▶ [Exercise description]:
All records should be written out again exactly.

▶ [Record set]:
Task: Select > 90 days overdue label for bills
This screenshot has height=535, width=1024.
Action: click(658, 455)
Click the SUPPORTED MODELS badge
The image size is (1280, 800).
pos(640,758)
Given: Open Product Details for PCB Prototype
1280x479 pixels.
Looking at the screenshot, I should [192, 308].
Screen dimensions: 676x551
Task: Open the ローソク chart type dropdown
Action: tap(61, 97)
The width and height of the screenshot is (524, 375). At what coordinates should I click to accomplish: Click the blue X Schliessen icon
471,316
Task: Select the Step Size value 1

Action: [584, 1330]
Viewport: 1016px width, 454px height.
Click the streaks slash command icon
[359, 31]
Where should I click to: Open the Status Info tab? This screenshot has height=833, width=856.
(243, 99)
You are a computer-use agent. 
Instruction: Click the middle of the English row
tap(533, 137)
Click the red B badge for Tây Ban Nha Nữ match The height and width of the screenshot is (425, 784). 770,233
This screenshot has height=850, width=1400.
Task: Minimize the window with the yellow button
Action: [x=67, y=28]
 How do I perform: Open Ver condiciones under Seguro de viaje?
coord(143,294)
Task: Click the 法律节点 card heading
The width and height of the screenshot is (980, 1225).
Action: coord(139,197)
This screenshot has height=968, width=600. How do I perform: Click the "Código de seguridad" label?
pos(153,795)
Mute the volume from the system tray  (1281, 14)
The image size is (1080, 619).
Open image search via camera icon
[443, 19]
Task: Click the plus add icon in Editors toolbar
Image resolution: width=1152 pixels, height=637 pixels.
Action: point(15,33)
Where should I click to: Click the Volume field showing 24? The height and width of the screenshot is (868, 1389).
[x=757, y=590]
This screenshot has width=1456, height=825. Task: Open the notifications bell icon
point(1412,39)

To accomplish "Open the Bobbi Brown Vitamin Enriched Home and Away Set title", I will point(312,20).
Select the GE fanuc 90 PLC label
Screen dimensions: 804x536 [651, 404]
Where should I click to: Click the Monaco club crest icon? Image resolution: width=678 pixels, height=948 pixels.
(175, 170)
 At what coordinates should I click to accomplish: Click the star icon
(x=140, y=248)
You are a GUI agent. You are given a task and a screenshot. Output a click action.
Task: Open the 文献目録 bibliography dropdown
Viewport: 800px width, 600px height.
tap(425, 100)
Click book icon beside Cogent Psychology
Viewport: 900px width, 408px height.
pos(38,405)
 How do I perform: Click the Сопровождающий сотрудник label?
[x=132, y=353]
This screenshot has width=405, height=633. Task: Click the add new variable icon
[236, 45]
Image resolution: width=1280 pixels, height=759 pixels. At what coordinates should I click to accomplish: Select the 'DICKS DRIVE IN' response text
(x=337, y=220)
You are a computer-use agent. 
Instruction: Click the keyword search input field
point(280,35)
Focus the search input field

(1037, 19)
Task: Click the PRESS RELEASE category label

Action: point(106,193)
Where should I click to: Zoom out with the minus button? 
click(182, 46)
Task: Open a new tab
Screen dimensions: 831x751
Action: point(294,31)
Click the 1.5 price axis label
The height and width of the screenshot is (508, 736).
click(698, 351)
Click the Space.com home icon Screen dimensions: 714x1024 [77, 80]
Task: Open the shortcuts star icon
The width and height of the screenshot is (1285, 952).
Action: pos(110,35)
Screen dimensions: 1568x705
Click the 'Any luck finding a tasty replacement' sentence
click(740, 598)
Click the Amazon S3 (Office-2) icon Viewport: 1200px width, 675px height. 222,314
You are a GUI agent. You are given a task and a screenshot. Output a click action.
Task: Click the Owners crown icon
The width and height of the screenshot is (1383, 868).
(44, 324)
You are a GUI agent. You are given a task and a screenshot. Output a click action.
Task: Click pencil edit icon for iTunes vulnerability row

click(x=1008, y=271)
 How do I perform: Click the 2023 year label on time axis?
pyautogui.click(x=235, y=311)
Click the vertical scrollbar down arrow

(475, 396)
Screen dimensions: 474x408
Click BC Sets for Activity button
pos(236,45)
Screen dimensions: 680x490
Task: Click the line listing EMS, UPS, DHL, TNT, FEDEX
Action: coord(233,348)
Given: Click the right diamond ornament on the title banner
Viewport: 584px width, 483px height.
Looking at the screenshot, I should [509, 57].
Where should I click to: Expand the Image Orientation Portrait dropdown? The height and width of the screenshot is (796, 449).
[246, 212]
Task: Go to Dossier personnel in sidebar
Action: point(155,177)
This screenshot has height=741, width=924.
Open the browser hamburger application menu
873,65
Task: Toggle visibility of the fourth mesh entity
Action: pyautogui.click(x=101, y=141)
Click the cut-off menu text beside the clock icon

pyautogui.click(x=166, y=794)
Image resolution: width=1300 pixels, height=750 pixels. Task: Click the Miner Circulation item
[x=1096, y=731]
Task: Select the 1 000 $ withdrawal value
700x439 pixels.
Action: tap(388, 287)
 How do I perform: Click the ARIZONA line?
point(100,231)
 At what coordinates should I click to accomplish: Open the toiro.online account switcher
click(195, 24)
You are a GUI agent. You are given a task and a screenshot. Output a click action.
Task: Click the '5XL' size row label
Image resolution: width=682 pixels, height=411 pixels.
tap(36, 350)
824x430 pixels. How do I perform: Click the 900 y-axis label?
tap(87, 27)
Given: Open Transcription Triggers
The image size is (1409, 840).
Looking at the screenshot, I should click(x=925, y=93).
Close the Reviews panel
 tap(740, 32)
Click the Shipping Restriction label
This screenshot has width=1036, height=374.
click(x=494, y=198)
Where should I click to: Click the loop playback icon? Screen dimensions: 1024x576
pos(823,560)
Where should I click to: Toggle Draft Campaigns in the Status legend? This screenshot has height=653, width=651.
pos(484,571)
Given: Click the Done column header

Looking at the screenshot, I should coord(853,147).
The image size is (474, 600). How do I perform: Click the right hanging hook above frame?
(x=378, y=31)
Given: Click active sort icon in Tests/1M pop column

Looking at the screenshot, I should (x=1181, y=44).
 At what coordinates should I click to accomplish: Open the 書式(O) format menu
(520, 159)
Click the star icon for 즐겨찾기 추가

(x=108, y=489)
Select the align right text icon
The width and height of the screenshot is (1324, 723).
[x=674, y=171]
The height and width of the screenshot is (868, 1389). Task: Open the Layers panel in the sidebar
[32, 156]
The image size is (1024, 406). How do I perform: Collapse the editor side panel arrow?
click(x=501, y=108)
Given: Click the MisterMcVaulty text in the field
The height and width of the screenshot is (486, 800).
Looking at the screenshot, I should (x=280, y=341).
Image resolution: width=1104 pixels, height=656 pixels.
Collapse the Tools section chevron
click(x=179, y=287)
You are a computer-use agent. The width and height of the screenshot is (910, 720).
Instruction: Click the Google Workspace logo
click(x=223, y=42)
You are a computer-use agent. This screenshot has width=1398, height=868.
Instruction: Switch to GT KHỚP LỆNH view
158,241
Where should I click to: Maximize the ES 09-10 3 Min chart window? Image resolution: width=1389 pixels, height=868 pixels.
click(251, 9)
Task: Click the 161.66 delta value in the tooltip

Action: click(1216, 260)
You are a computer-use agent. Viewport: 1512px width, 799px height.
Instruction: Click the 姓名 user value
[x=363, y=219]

▶ [Exercise output]:
Task: Select > 90 days overdue label for bills
This screenshot has height=535, width=1024.
Action: click(658, 455)
Click the SUPPORTED MODELS badge
The image size is (1280, 800).
pos(640,758)
Given: Open Product Details for PCB Prototype
1280x479 pixels.
Looking at the screenshot, I should [192, 308].
Screen dimensions: 676x551
Task: Open the ローソク chart type dropdown
Action: tap(61, 97)
The width and height of the screenshot is (524, 375). At what coordinates should I click to accomplish: Click the blue X Schliessen icon
471,316
Task: Select the Step Size value 1

Action: [584, 1330]
Viewport: 1016px width, 454px height.
Click the streaks slash command icon
[359, 31]
Where should I click to: Open the Status Info tab? This screenshot has height=833, width=856.
(243, 99)
You are a computer-use agent. 
Instruction: Click the middle of the English row
tap(533, 137)
Click the red B badge for Tây Ban Nha Nữ match The height and width of the screenshot is (425, 784). 770,233
This screenshot has height=850, width=1400.
Task: Minimize the window with the yellow button
Action: [x=67, y=28]
 How do I perform: Open Ver condiciones under Seguro de viaje?
coord(143,294)
Task: Click the 法律节点 card heading
The width and height of the screenshot is (980, 1225).
Action: coord(139,197)
This screenshot has height=968, width=600. How do I perform: Click the "Código de seguridad" label?
pos(153,795)
Mute the volume from the system tray  (1281, 14)
The image size is (1080, 619).
Open image search via camera icon
[443, 19]
Task: Click the plus add icon in Editors toolbar
Image resolution: width=1152 pixels, height=637 pixels.
Action: point(15,33)
Where should I click to: Click the Volume field showing 24? The height and width of the screenshot is (868, 1389).
[x=757, y=590]
This screenshot has width=1456, height=825. Task: Open the notifications bell icon
point(1412,39)

To accomplish "Open the Bobbi Brown Vitamin Enriched Home and Away Set title", I will point(312,20).
Select the GE fanuc 90 PLC label
Screen dimensions: 804x536 [651, 404]
Where should I click to: Click the Monaco club crest icon? Image resolution: width=678 pixels, height=948 pixels.
(175, 170)
 At what coordinates should I click to accomplish: Click the star icon
(x=140, y=248)
You are a GUI agent. You are given a task and a screenshot. Output a click action.
Task: Open the 文献目録 bibliography dropdown
Viewport: 800px width, 600px height.
tap(425, 100)
Click book icon beside Cogent Psychology
Viewport: 900px width, 408px height.
pos(38,405)
 How do I perform: Click the Сопровождающий сотрудник label?
[x=132, y=353]
This screenshot has width=405, height=633. Task: Click the add new variable icon
[236, 45]
Image resolution: width=1280 pixels, height=759 pixels. At what coordinates should I click to accomplish: Select the 'DICKS DRIVE IN' response text
(x=337, y=220)
You are a computer-use agent. 
Instruction: Click the keyword search input field
point(280,35)
Focus the search input field

(1037, 19)
Task: Click the PRESS RELEASE category label

Action: point(106,193)
Where should I click to: Zoom out with the minus button? 
click(182, 46)
Task: Open a new tab
Screen dimensions: 831x751
Action: point(294,31)
Click the 1.5 price axis label
The height and width of the screenshot is (508, 736).
click(698, 351)
Click the Space.com home icon Screen dimensions: 714x1024 [77, 80]
Task: Open the shortcuts star icon
The width and height of the screenshot is (1285, 952).
Action: pos(110,35)
Screen dimensions: 1568x705
Click the 'Any luck finding a tasty replacement' sentence
click(740, 598)
Click the Amazon S3 (Office-2) icon Viewport: 1200px width, 675px height. 222,314
You are a GUI agent. You are given a task and a screenshot. Output a click action.
Task: Click the Owners crown icon
The width and height of the screenshot is (1383, 868).
(44, 324)
You are a GUI agent. You are given a task and a screenshot. Output a click action.
Task: Click pencil edit icon for iTunes vulnerability row

click(x=1008, y=271)
 How do I perform: Click the 2023 year label on time axis?
pyautogui.click(x=235, y=311)
Click the vertical scrollbar down arrow

(475, 396)
Screen dimensions: 474x408
Click BC Sets for Activity button
pos(236,45)
Screen dimensions: 680x490
Task: Click the line listing EMS, UPS, DHL, TNT, FEDEX
Action: coord(233,348)
Given: Click the right diamond ornament on the title banner
Viewport: 584px width, 483px height.
Looking at the screenshot, I should [509, 57].
Where should I click to: Expand the Image Orientation Portrait dropdown? The height and width of the screenshot is (796, 449).
[246, 212]
Task: Go to Dossier personnel in sidebar
Action: point(155,177)
This screenshot has height=741, width=924.
Open the browser hamburger application menu
873,65
Task: Toggle visibility of the fourth mesh entity
Action: pyautogui.click(x=101, y=141)
Click the cut-off menu text beside the clock icon

pyautogui.click(x=166, y=794)
Image resolution: width=1300 pixels, height=750 pixels. Task: Click the Miner Circulation item
[x=1096, y=731]
Task: Select the 1 000 $ withdrawal value
700x439 pixels.
Action: tap(388, 287)
 How do I perform: Click the ARIZONA line?
point(100,231)
 At what coordinates should I click to accomplish: Open the toiro.online account switcher
click(195, 24)
You are a GUI agent. You are given a task and a screenshot. Output a click action.
Task: Click the '5XL' size row label
Image resolution: width=682 pixels, height=411 pixels.
tap(36, 350)
824x430 pixels. How do I perform: Click the 900 y-axis label?
tap(87, 27)
Given: Open Transcription Triggers
The image size is (1409, 840).
Looking at the screenshot, I should click(x=925, y=93).
Close the Reviews panel
 tap(740, 32)
Click the Shipping Restriction label
This screenshot has width=1036, height=374.
click(x=494, y=198)
Where should I click to: Click the loop playback icon? Screen dimensions: 1024x576
pos(823,560)
Where should I click to: Toggle Draft Campaigns in the Status legend? This screenshot has height=653, width=651.
pos(484,571)
Given: Click the Done column header

Looking at the screenshot, I should coord(853,147).
The image size is (474, 600). How do I perform: Click the right hanging hook above frame?
(x=378, y=31)
Given: Click active sort icon in Tests/1M pop column

Looking at the screenshot, I should (x=1181, y=44).
 At what coordinates should I click to accomplish: Open the 書式(O) format menu
(520, 159)
Click the star icon for 즐겨찾기 추가

(x=108, y=489)
Select the align right text icon
The width and height of the screenshot is (1324, 723).
[x=674, y=171]
The height and width of the screenshot is (868, 1389). Task: Open the Layers panel in the sidebar
[32, 156]
The image size is (1024, 406). How do I perform: Collapse the editor side panel arrow?
click(x=501, y=108)
Given: Click the MisterMcVaulty text in the field
The height and width of the screenshot is (486, 800).
Looking at the screenshot, I should (x=280, y=341).
Image resolution: width=1104 pixels, height=656 pixels.
Collapse the Tools section chevron
click(x=179, y=287)
You are a computer-use agent. The width and height of the screenshot is (910, 720).
Instruction: Click the Google Workspace logo
click(x=223, y=42)
You are a computer-use agent. This screenshot has width=1398, height=868.
Instruction: Switch to GT KHỚP LỆNH view
158,241
Where should I click to: Maximize the ES 09-10 3 Min chart window? Image resolution: width=1389 pixels, height=868 pixels.
click(251, 9)
Task: Click the 161.66 delta value in the tooltip

Action: click(1216, 260)
You are a computer-use agent. Viewport: 1512px width, 799px height.
Instruction: Click the 姓名 user value
[x=363, y=219]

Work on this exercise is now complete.